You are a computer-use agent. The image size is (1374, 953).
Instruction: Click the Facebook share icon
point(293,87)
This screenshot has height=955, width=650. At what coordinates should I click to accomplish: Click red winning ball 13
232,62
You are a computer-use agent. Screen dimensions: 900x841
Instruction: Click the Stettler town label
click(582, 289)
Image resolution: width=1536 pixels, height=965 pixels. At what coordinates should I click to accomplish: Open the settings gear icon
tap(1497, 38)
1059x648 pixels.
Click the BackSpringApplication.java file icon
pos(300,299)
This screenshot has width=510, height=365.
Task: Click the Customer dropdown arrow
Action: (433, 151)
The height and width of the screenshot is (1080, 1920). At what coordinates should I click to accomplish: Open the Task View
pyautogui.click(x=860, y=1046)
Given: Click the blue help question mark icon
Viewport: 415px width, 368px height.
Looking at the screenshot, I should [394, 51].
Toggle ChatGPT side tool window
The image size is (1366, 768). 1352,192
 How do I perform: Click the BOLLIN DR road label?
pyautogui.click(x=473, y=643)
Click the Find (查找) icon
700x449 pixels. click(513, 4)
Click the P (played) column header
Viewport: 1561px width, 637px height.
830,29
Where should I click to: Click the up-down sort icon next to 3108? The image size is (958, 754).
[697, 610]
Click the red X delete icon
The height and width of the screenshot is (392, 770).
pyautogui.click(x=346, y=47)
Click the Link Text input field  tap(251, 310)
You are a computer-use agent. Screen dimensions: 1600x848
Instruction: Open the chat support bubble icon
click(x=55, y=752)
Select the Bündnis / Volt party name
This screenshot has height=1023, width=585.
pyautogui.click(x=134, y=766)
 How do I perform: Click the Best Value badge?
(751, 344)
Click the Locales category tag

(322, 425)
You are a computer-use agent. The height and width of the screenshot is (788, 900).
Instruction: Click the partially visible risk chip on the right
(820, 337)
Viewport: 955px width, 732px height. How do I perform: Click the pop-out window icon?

__________________________________________________

Give back the lines above exactly, from the one with "Click the P (played) column header" through the last line.

Click the P (played) column header
Viewport: 1561px width, 637px height.
830,29
Where should I click to: Click the up-down sort icon next to 3108? The image size is (958, 754).
[697, 610]
Click the red X delete icon
The height and width of the screenshot is (392, 770).
pyautogui.click(x=346, y=47)
Click the Link Text input field  tap(251, 310)
You are a computer-use agent. Screen dimensions: 1600x848
Instruction: Open the chat support bubble icon
click(x=55, y=752)
Select the Bündnis / Volt party name
This screenshot has height=1023, width=585.
pyautogui.click(x=134, y=766)
 How do I perform: Click the Best Value badge?
(751, 344)
Click the Locales category tag

(322, 425)
You are a computer-use agent. The height and width of the screenshot is (788, 900).
Instruction: Click the partially visible risk chip on the right
(820, 337)
Viewport: 955px width, 732px height. How do I perform: Click the pop-out window icon?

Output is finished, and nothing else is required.